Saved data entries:
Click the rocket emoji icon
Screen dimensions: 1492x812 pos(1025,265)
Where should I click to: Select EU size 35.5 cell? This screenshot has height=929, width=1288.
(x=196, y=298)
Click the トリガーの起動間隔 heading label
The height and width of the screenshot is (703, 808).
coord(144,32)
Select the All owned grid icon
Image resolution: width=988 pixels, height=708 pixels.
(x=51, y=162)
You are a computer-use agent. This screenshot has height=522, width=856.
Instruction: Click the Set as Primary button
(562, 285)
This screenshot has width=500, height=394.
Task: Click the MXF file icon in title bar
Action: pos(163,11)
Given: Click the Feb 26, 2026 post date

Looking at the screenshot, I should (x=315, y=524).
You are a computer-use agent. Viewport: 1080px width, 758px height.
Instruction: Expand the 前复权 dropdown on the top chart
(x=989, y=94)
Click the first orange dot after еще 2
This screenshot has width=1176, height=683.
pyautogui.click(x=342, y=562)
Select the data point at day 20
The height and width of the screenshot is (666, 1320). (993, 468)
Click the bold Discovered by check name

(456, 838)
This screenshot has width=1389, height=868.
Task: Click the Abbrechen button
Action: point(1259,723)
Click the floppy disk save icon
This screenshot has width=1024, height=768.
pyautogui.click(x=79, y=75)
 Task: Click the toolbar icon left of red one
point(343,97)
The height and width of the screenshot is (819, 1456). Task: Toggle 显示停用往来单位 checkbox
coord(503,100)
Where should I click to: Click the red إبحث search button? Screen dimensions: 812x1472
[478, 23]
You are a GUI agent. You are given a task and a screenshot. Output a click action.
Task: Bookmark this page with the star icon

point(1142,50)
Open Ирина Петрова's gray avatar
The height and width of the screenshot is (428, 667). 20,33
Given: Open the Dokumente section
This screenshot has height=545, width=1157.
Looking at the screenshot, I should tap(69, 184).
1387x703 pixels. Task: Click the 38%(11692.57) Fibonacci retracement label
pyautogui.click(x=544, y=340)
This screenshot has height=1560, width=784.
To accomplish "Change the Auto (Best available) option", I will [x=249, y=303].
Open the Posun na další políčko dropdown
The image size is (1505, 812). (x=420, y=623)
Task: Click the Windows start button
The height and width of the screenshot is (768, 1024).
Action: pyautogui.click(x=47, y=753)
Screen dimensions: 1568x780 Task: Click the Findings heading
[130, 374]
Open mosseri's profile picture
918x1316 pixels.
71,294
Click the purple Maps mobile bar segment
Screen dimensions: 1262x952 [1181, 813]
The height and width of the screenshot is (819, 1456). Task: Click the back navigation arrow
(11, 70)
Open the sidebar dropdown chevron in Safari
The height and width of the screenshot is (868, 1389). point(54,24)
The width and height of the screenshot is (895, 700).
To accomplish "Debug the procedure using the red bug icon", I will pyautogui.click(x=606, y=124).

What to work on: Can you copy all of these records line for line, with nothing changed?

Response:
Click the rocket emoji icon
Screen dimensions: 1492x812 pos(1025,265)
Where should I click to: Select EU size 35.5 cell? This screenshot has height=929, width=1288.
(x=196, y=298)
Click the トリガーの起動間隔 heading label
The height and width of the screenshot is (703, 808).
coord(144,32)
Select the All owned grid icon
Image resolution: width=988 pixels, height=708 pixels.
(x=51, y=162)
You are a computer-use agent. This screenshot has height=522, width=856.
Instruction: Click the Set as Primary button
(562, 285)
This screenshot has width=500, height=394.
Task: Click the MXF file icon in title bar
Action: pos(163,11)
Given: Click the Feb 26, 2026 post date

Looking at the screenshot, I should (x=315, y=524).
You are a computer-use agent. Viewport: 1080px width, 758px height.
Instruction: Expand the 前复权 dropdown on the top chart
(x=989, y=94)
Click the first orange dot after еще 2
This screenshot has width=1176, height=683.
pyautogui.click(x=342, y=562)
Select the data point at day 20
The height and width of the screenshot is (666, 1320). (993, 468)
Click the bold Discovered by check name

(456, 838)
This screenshot has width=1389, height=868.
Task: Click the Abbrechen button
Action: point(1259,723)
Click the floppy disk save icon
This screenshot has width=1024, height=768.
pyautogui.click(x=79, y=75)
 Task: Click the toolbar icon left of red one
point(343,97)
The height and width of the screenshot is (819, 1456). Task: Toggle 显示停用往来单位 checkbox
coord(503,100)
Where should I click to: Click the red إبحث search button? Screen dimensions: 812x1472
[478, 23]
You are a GUI agent. You are given a task and a screenshot. Output a click action.
Task: Bookmark this page with the star icon

point(1142,50)
Open Ирина Петрова's gray avatar
The height and width of the screenshot is (428, 667). 20,33
Given: Open the Dokumente section
This screenshot has height=545, width=1157.
Looking at the screenshot, I should tap(69, 184).
1387x703 pixels. Task: Click the 38%(11692.57) Fibonacci retracement label
pyautogui.click(x=544, y=340)
This screenshot has height=1560, width=784.
To accomplish "Change the Auto (Best available) option", I will [x=249, y=303].
Open the Posun na další políčko dropdown
The image size is (1505, 812). (x=420, y=623)
Task: Click the Windows start button
The height and width of the screenshot is (768, 1024).
Action: pyautogui.click(x=47, y=753)
Screen dimensions: 1568x780 Task: Click the Findings heading
[130, 374]
Open mosseri's profile picture
918x1316 pixels.
71,294
Click the purple Maps mobile bar segment
Screen dimensions: 1262x952 [1181, 813]
The height and width of the screenshot is (819, 1456). Task: Click the back navigation arrow
(11, 70)
Open the sidebar dropdown chevron in Safari
The height and width of the screenshot is (868, 1389). point(54,24)
The width and height of the screenshot is (895, 700).
To accomplish "Debug the procedure using the red bug icon", I will pyautogui.click(x=606, y=124).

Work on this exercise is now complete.